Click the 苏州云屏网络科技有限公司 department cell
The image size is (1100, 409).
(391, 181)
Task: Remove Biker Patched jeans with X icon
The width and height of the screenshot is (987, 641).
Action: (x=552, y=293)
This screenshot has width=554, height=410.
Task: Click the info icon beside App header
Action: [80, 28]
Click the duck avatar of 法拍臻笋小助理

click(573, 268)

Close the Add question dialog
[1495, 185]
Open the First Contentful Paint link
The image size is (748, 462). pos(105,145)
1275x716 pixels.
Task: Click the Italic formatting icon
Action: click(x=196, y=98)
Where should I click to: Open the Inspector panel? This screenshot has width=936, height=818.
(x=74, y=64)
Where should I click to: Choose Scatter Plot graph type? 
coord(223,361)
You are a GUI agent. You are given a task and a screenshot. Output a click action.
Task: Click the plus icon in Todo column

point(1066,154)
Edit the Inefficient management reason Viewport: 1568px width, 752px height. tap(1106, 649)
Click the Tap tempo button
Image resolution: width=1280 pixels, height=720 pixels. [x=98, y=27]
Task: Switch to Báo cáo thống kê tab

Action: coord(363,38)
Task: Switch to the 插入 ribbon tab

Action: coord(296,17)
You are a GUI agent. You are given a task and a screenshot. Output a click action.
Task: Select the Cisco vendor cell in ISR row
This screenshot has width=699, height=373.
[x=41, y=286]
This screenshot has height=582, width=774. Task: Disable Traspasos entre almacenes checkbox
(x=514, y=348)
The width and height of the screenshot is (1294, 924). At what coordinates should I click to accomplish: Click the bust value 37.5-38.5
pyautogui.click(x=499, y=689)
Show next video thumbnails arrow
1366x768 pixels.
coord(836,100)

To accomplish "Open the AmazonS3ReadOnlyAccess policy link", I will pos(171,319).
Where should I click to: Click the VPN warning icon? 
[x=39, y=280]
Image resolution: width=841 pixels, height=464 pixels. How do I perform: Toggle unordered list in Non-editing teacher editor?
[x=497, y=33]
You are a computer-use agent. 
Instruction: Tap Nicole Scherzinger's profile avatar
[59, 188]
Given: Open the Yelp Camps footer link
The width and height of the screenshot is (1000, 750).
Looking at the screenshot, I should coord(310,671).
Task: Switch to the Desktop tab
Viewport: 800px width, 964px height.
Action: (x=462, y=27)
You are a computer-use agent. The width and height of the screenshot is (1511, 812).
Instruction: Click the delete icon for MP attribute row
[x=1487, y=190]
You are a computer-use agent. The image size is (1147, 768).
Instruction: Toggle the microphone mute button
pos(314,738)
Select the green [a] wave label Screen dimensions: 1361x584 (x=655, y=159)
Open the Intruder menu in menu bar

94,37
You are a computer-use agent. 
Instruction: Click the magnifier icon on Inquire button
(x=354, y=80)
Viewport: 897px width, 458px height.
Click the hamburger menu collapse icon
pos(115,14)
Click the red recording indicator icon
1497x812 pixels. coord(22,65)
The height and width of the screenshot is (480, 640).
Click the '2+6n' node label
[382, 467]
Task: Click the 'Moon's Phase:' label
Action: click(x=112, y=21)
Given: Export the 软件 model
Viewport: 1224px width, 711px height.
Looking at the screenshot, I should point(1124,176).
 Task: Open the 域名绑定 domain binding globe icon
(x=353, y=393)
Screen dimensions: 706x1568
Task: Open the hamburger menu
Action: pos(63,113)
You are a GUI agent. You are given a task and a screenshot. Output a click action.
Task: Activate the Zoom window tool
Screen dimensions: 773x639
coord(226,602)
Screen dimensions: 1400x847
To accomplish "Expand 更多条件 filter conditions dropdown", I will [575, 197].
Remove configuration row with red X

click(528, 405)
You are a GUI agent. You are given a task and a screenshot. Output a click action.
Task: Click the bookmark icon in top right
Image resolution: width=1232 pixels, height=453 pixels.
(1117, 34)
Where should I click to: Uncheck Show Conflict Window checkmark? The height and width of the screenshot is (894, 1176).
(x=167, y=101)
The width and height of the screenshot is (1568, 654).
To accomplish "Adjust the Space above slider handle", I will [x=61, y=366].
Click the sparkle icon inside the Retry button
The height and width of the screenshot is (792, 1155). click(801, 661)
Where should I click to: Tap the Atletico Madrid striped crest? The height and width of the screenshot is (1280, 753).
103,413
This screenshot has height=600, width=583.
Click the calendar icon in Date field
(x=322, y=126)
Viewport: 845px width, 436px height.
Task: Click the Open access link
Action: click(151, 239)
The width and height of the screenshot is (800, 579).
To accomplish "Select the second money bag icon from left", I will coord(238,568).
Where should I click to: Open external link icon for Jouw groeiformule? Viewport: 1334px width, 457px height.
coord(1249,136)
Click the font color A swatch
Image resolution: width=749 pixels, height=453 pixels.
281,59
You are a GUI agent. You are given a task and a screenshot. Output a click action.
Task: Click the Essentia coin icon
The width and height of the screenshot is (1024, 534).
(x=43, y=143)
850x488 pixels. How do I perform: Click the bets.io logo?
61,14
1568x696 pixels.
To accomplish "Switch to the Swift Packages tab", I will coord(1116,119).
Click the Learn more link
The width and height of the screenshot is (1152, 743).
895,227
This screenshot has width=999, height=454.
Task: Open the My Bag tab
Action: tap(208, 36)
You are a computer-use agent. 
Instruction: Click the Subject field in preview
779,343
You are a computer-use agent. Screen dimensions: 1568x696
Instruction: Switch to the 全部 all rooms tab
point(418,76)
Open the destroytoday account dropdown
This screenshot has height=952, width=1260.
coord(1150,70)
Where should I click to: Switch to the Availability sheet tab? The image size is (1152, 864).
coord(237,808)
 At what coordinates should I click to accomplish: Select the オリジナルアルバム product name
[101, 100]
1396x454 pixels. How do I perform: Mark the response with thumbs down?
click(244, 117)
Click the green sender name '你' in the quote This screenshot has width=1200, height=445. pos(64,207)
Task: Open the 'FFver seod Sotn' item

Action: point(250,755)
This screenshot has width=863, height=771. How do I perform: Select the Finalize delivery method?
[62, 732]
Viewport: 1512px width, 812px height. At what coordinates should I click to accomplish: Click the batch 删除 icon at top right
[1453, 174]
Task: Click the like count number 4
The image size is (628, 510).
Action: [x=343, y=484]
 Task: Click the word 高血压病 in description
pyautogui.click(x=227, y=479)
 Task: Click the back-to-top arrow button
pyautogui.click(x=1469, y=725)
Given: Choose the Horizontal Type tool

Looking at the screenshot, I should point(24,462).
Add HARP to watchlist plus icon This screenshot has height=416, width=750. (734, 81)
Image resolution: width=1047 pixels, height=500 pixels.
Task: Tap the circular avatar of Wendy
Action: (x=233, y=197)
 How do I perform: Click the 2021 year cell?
▬▬▬▬▬▬
TASK TO CARRY OUT: Would you restate each line of the material above word for word?

SOLUTION FOR THIS PROBLEM:
Click the 苏州云屏网络科技有限公司 department cell
The image size is (1100, 409).
(391, 181)
Task: Remove Biker Patched jeans with X icon
The width and height of the screenshot is (987, 641).
Action: (x=552, y=293)
This screenshot has width=554, height=410.
Task: Click the info icon beside App header
Action: [80, 28]
Click the duck avatar of 法拍臻笋小助理

click(573, 268)

Close the Add question dialog
[1495, 185]
Open the First Contentful Paint link
The image size is (748, 462). pos(105,145)
1275x716 pixels.
Task: Click the Italic formatting icon
Action: click(x=196, y=98)
Where should I click to: Open the Inspector panel? This screenshot has width=936, height=818.
(x=74, y=64)
Where should I click to: Choose Scatter Plot graph type? 
coord(223,361)
You are a GUI agent. You are given a task and a screenshot. Output a click action.
Task: Click the plus icon in Todo column

point(1066,154)
Edit the Inefficient management reason Viewport: 1568px width, 752px height. tap(1106, 649)
Click the Tap tempo button
Image resolution: width=1280 pixels, height=720 pixels. [x=98, y=27]
Task: Switch to Báo cáo thống kê tab

Action: coord(363,38)
Task: Switch to the 插入 ribbon tab

Action: coord(296,17)
You are a GUI agent. You are given a task and a screenshot. Output a click action.
Task: Select the Cisco vendor cell in ISR row
This screenshot has width=699, height=373.
[x=41, y=286]
This screenshot has height=582, width=774. Task: Disable Traspasos entre almacenes checkbox
(x=514, y=348)
The width and height of the screenshot is (1294, 924). At what coordinates should I click to accomplish: Click the bust value 37.5-38.5
pyautogui.click(x=499, y=689)
Show next video thumbnails arrow
1366x768 pixels.
coord(836,100)

To accomplish "Open the AmazonS3ReadOnlyAccess policy link", I will pos(171,319).
Where should I click to: Click the VPN warning icon? 
[x=39, y=280]
Image resolution: width=841 pixels, height=464 pixels. How do I perform: Toggle unordered list in Non-editing teacher editor?
[x=497, y=33]
You are a computer-use agent. 
Instruction: Tap Nicole Scherzinger's profile avatar
[59, 188]
Given: Open the Yelp Camps footer link
The width and height of the screenshot is (1000, 750).
Looking at the screenshot, I should coord(310,671).
Task: Switch to the Desktop tab
Viewport: 800px width, 964px height.
Action: (x=462, y=27)
You are a computer-use agent. The width and height of the screenshot is (1511, 812).
Instruction: Click the delete icon for MP attribute row
[x=1487, y=190]
You are a computer-use agent. The image size is (1147, 768).
Instruction: Toggle the microphone mute button
pos(314,738)
Select the green [a] wave label Screen dimensions: 1361x584 (x=655, y=159)
Open the Intruder menu in menu bar

94,37
You are a computer-use agent. 
Instruction: Click the magnifier icon on Inquire button
(x=354, y=80)
Viewport: 897px width, 458px height.
Click the hamburger menu collapse icon
pos(115,14)
Click the red recording indicator icon
1497x812 pixels. coord(22,65)
The height and width of the screenshot is (480, 640).
Click the '2+6n' node label
[382, 467]
Task: Click the 'Moon's Phase:' label
Action: click(x=112, y=21)
Given: Export the 软件 model
Viewport: 1224px width, 711px height.
Looking at the screenshot, I should point(1124,176).
 Task: Open the 域名绑定 domain binding globe icon
(x=353, y=393)
Screen dimensions: 706x1568
Task: Open the hamburger menu
Action: pos(63,113)
You are a GUI agent. You are given a task and a screenshot. Output a click action.
Task: Activate the Zoom window tool
Screen dimensions: 773x639
coord(226,602)
Screen dimensions: 1400x847
To accomplish "Expand 更多条件 filter conditions dropdown", I will [575, 197].
Remove configuration row with red X

click(528, 405)
You are a GUI agent. You are given a task and a screenshot. Output a click action.
Task: Click the bookmark icon in top right
Image resolution: width=1232 pixels, height=453 pixels.
(1117, 34)
Where should I click to: Uncheck Show Conflict Window checkmark? The height and width of the screenshot is (894, 1176).
(x=167, y=101)
The width and height of the screenshot is (1568, 654).
To accomplish "Adjust the Space above slider handle", I will [x=61, y=366].
Click the sparkle icon inside the Retry button
The height and width of the screenshot is (792, 1155). click(801, 661)
Where should I click to: Tap the Atletico Madrid striped crest? The height and width of the screenshot is (1280, 753).
103,413
This screenshot has height=600, width=583.
Click the calendar icon in Date field
(x=322, y=126)
Viewport: 845px width, 436px height.
Task: Click the Open access link
Action: click(151, 239)
The width and height of the screenshot is (800, 579).
To accomplish "Select the second money bag icon from left", I will coord(238,568).
Where should I click to: Open external link icon for Jouw groeiformule? Viewport: 1334px width, 457px height.
coord(1249,136)
Click the font color A swatch
Image resolution: width=749 pixels, height=453 pixels.
281,59
You are a GUI agent. You are given a task and a screenshot. Output a click action.
Task: Click the Essentia coin icon
The width and height of the screenshot is (1024, 534).
(x=43, y=143)
850x488 pixels. How do I perform: Click the bets.io logo?
61,14
1568x696 pixels.
To accomplish "Switch to the Swift Packages tab", I will coord(1116,119).
Click the Learn more link
The width and height of the screenshot is (1152, 743).
895,227
This screenshot has width=999, height=454.
Task: Open the My Bag tab
Action: tap(208, 36)
You are a computer-use agent. 
Instruction: Click the Subject field in preview
779,343
You are a computer-use agent. Screen dimensions: 1568x696
Instruction: Switch to the 全部 all rooms tab
point(418,76)
Open the destroytoday account dropdown
This screenshot has height=952, width=1260.
coord(1150,70)
Where should I click to: Switch to the Availability sheet tab? The image size is (1152, 864).
coord(237,808)
 At what coordinates should I click to accomplish: Select the オリジナルアルバム product name
[101, 100]
1396x454 pixels. How do I perform: Mark the response with thumbs down?
click(244, 117)
Click the green sender name '你' in the quote This screenshot has width=1200, height=445. pos(64,207)
Task: Open the 'FFver seod Sotn' item

Action: point(250,755)
This screenshot has width=863, height=771. How do I perform: Select the Finalize delivery method?
[62, 732]
Viewport: 1512px width, 812px height. At what coordinates should I click to accomplish: Click the batch 删除 icon at top right
[1453, 174]
Task: Click the like count number 4
The image size is (628, 510).
Action: [x=343, y=484]
 Task: Click the word 高血压病 in description
pyautogui.click(x=227, y=479)
 Task: Click the back-to-top arrow button
pyautogui.click(x=1469, y=725)
Given: Choose the Horizontal Type tool

Looking at the screenshot, I should point(24,462).
Add HARP to watchlist plus icon This screenshot has height=416, width=750. (734, 81)
Image resolution: width=1047 pixels, height=500 pixels.
Task: Tap the circular avatar of Wendy
Action: (x=233, y=197)
 How do I perform: Click the 2021 year cell?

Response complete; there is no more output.